Some of the science fiction flourishes in the new HBO miniseries Years and Years are deft-but-familiar technological signifiers of a near future—a smart speaker named Señor has telephonic and IoT skills far beyond those of Alexa, a teenager wears a holographic Snapchat filter mask to breakfast, self-heating school lunches have vat-grown meat entrées. But the drama, which follows the multigenerational Lyons family of Manchester, England, from the present to a completely plausible (and increasingly grim) tomorrow, is more clever and more chilling than any of the gadgets.
Television apocalypses tend to come with a bang—zombies, dragons, Revelations. With Years and Years, writer Russell T Davies is instead working down amid the whimpers. Except for one nuclear bomb, courtesy of President Trump in the last days of his second term, most of the show grapples with the day-to-day indignities of civilizational collapse. War in Eastern Europe sends Ukrainian refugees streaming into England, and a Lyons brother falls in love with one. A sister comes home from a life of globe-trotting political activism after having been exposed to the fallout from that nuke. That teenage daughter with the IRL filter-mask gets into a spot of trouble with an illicit Russian cybermodification surgery. When the eldest brother and his wife go downtown one morning to find out why their online bank account has been 404-not-found all night, they realize that the crowd they’ve been walking past is actually the line at the door of the bank branch. The economy is collapsing, the run on the bank started without them, and this is what the end will look like. That, maybe, is the best logline I could lob from my armchair at Years and Years: “This is what it’ll look like.”
If that sounds prosaic, I haven’t done it justice. Davies has unlocked a science fiction superpower here. At its core, the genre is a tool for building thought-experiment machines. Literary sci-fi has typically been better at building worlds-that-may-be and the texture and meaning of life there. For sure, television pulls it off too, sometimes. Twilight Zone, Black Mirror, and Star Trek at its best all used speculation to ask questions not about the future but about the present. As my colleague Clive Thompson wrote years ago: “Science fiction is the last great literature of ideas.” That’s the game Years and Years is playing. But it doesn’t have the one-off, toe-dipping dilettantism of an anthology show or the faintly chilly perspective of the already perfect United Federation of Planets. Here’s a better logline, then: This is what it’ll feel like.
The “this” is, well, all of it. Climate change, economic collapse, an influx of refugees, prosaic and widespread integration of invasive technologies, encroaching fascism—Davies isn’t predicting the future here so much as running our unstable, rollicking present through a band-pass filter and then speeding up the output. Just like real life, the future happens fast, and sometimes in throwaway bits about antibiotic-resistant superbugs and robots with sex-toy attachments. It’s extrapolative, but not much weirder than anything you might read in the links at the bottom of this article. (You should click; we have bills to pay. See? Weird.)
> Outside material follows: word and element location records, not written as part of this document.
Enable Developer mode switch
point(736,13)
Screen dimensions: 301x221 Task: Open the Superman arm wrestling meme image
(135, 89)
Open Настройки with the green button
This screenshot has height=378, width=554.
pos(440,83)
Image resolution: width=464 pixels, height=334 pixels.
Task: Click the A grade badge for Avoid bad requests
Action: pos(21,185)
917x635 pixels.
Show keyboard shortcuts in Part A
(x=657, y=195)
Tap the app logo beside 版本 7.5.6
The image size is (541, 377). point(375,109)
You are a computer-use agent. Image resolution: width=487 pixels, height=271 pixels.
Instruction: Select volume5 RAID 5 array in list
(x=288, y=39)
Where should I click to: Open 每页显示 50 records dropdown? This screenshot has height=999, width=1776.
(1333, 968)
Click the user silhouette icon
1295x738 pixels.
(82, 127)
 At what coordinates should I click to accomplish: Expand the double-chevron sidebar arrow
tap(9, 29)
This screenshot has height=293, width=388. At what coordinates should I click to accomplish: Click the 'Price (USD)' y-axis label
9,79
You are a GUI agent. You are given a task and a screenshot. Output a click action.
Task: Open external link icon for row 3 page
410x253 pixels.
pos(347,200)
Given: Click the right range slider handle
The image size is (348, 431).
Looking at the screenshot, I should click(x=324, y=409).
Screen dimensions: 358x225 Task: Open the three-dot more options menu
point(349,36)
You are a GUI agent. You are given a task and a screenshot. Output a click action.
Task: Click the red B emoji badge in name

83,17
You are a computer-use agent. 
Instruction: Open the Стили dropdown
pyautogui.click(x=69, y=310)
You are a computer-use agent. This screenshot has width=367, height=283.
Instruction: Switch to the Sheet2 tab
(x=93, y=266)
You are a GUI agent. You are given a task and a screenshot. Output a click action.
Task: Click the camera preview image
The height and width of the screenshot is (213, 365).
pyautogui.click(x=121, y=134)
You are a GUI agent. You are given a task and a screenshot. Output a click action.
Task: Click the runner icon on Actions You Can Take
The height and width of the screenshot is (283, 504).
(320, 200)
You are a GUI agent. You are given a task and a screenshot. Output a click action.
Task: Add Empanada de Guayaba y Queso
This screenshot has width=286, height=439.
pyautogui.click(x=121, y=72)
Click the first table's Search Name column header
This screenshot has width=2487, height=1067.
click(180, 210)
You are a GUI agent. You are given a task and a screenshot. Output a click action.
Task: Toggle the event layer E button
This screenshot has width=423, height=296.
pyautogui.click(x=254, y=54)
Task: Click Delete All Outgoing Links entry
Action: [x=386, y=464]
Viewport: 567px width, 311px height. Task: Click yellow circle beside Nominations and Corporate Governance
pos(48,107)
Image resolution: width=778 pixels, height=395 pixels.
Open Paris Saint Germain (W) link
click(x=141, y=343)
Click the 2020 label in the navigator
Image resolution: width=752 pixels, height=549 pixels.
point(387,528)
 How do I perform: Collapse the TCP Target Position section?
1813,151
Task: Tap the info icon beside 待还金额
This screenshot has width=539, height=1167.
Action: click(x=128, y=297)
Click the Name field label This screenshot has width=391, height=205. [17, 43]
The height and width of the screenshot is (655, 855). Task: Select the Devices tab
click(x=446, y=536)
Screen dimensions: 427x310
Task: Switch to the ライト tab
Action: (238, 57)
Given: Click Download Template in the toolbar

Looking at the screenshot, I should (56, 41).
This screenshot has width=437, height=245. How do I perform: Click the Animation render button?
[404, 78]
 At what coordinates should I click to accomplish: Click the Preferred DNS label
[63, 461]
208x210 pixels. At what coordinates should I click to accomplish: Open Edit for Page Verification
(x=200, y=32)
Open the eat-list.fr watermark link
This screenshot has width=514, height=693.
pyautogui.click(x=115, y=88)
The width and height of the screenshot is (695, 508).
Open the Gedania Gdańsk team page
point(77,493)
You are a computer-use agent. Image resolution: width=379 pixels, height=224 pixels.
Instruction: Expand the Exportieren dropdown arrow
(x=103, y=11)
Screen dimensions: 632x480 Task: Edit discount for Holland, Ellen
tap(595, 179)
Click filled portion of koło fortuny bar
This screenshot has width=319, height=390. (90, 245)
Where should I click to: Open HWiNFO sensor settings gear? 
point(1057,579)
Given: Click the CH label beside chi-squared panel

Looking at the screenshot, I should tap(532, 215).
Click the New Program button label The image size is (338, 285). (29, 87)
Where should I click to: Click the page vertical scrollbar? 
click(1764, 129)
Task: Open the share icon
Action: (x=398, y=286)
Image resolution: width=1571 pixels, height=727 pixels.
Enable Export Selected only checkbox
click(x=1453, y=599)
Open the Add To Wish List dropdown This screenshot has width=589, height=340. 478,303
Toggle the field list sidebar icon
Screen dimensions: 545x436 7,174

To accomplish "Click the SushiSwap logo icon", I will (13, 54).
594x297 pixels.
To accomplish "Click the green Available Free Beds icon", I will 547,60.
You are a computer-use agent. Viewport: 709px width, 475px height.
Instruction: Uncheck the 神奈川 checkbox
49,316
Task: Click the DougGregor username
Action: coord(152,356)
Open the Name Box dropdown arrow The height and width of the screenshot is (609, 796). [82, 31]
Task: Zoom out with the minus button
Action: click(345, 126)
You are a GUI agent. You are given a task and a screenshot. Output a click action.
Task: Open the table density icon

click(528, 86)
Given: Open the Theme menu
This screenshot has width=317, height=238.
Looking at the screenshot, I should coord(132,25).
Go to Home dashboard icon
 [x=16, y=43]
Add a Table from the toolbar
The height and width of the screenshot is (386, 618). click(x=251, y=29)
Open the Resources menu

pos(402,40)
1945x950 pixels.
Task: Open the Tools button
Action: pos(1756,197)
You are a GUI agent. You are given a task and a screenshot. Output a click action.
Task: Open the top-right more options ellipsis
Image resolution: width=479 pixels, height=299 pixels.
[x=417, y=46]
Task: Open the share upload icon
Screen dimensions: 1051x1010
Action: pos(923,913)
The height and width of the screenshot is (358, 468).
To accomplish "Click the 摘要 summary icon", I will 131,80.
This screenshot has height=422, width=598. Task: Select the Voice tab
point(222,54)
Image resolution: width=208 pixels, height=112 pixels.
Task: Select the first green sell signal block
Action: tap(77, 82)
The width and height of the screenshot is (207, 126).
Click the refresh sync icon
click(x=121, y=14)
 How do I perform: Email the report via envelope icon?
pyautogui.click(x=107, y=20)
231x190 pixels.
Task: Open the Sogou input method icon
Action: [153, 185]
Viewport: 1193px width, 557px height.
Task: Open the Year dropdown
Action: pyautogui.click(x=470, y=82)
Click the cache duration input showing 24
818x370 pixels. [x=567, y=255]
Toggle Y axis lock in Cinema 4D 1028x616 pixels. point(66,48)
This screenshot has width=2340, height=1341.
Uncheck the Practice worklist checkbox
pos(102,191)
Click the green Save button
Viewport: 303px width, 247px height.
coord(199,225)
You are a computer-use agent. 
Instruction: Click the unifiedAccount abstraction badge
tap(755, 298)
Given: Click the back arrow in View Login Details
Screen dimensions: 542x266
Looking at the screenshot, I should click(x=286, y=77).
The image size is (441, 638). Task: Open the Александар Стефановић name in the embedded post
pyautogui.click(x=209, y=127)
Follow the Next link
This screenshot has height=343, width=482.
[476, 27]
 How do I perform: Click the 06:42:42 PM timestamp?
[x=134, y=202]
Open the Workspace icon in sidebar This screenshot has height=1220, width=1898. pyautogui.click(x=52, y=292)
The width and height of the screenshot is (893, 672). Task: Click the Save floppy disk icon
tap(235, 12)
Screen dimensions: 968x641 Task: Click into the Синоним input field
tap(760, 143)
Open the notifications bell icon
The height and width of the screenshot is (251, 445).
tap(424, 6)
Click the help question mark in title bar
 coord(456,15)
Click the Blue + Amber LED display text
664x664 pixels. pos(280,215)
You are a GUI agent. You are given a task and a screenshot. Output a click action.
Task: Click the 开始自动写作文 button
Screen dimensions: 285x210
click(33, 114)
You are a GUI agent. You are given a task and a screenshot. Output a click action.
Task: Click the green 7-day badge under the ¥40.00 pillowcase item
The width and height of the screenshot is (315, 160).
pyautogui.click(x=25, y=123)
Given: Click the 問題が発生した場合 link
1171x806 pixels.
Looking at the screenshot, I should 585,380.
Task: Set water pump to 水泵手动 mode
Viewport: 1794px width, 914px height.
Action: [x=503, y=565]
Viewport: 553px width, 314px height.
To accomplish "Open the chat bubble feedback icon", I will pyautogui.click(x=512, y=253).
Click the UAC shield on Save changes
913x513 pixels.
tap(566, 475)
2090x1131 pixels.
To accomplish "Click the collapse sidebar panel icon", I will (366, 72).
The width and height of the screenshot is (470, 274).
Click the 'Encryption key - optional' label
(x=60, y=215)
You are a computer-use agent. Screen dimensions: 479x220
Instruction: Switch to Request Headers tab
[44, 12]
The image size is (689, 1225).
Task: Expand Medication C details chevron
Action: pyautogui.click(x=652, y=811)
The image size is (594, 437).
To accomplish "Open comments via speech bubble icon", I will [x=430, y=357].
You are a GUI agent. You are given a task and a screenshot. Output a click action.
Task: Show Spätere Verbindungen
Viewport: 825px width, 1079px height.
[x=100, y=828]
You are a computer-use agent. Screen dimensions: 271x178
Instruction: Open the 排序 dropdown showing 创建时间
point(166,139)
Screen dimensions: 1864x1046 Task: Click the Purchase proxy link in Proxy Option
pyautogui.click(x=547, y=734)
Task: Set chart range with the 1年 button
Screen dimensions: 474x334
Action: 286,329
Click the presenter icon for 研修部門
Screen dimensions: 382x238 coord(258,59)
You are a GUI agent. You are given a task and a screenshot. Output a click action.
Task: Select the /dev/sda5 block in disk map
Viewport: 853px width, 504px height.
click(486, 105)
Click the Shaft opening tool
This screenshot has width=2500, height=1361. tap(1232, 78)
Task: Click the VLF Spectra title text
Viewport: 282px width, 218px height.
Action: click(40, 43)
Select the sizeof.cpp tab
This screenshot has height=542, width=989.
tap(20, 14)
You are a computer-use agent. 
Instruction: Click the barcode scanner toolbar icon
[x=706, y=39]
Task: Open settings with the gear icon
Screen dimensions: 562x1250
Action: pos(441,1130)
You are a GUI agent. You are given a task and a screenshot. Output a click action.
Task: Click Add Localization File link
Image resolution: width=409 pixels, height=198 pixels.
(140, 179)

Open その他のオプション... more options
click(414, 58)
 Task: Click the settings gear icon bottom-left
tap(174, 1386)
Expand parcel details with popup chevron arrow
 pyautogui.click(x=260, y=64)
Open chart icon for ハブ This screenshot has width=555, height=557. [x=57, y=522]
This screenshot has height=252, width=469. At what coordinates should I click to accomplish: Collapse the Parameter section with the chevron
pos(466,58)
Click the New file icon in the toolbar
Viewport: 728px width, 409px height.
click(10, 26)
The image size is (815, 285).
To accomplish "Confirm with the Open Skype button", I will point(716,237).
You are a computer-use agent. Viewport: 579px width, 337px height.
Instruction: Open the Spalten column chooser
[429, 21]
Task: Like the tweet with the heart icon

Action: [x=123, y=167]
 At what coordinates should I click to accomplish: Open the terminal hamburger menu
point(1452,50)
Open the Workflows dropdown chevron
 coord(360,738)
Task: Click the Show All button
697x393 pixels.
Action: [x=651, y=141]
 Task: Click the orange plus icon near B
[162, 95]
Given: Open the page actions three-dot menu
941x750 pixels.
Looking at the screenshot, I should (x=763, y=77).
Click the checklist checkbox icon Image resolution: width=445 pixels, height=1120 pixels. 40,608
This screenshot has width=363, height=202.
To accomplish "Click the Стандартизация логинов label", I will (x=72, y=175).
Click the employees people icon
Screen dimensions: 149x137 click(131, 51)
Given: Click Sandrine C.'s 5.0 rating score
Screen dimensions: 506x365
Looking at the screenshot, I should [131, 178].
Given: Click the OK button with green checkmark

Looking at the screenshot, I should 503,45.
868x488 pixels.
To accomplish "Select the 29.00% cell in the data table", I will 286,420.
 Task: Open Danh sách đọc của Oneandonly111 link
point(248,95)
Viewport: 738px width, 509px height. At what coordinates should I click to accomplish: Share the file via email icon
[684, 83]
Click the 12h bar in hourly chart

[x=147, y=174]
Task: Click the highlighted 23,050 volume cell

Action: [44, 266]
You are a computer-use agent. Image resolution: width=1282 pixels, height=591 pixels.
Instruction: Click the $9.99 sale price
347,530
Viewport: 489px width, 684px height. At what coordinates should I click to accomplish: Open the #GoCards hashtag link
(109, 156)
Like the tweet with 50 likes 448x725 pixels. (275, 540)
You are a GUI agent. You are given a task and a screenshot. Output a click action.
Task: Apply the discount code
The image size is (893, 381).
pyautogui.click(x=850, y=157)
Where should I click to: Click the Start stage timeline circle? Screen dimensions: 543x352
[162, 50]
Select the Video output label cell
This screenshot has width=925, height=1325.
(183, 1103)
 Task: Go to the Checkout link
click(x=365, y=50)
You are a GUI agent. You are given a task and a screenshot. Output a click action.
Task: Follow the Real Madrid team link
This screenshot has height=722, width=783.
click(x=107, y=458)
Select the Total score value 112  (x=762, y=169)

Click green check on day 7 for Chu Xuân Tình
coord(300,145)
Davies has been making television in the United Kingdom for a long time, and his résumé caroms among family melodrama, multiply-gendered sex stories, and science fiction. Years and Years feels clever in that sense too, as if Davies had solved the problems of melodrama getting boring by pouring a little genre into the mix, and dealt with the unrealism and potentially dangerous escapism of sci-fi by nailing it to the rigors of earthbound emotional truth. Throw Queer as Folk into the Doctor’s Tardis for a decade or two and it comes out—ahem—as Years and Years.
Sometimes, rarely, the characters claim to notice how crazy the world has gotten. That seems a little dishonest; we frogs never notice the boiling water. It’s not obvious to me that our world is changing much faster than, say, the North America of the 1500s after European diseases starting spreading, or the Europe of the 1930s as its nations barreled toward war. Future shock is just present shock, a chronic condition of life if you have opposable thumbs and a wrinkly cortex. Maybe modernity—industrialization and instantaneous communication especially—makes the symptoms more acute.
Where Davies is right is that the subtleties of that collapse make for good TV. If you want to watch a show about gyre-widening, well, that was the last season of Game of Thrones. But it’s Years and Years, about a family at the edges of the gyre, feeling the gusts from the whirlwind, that’ll make you cry.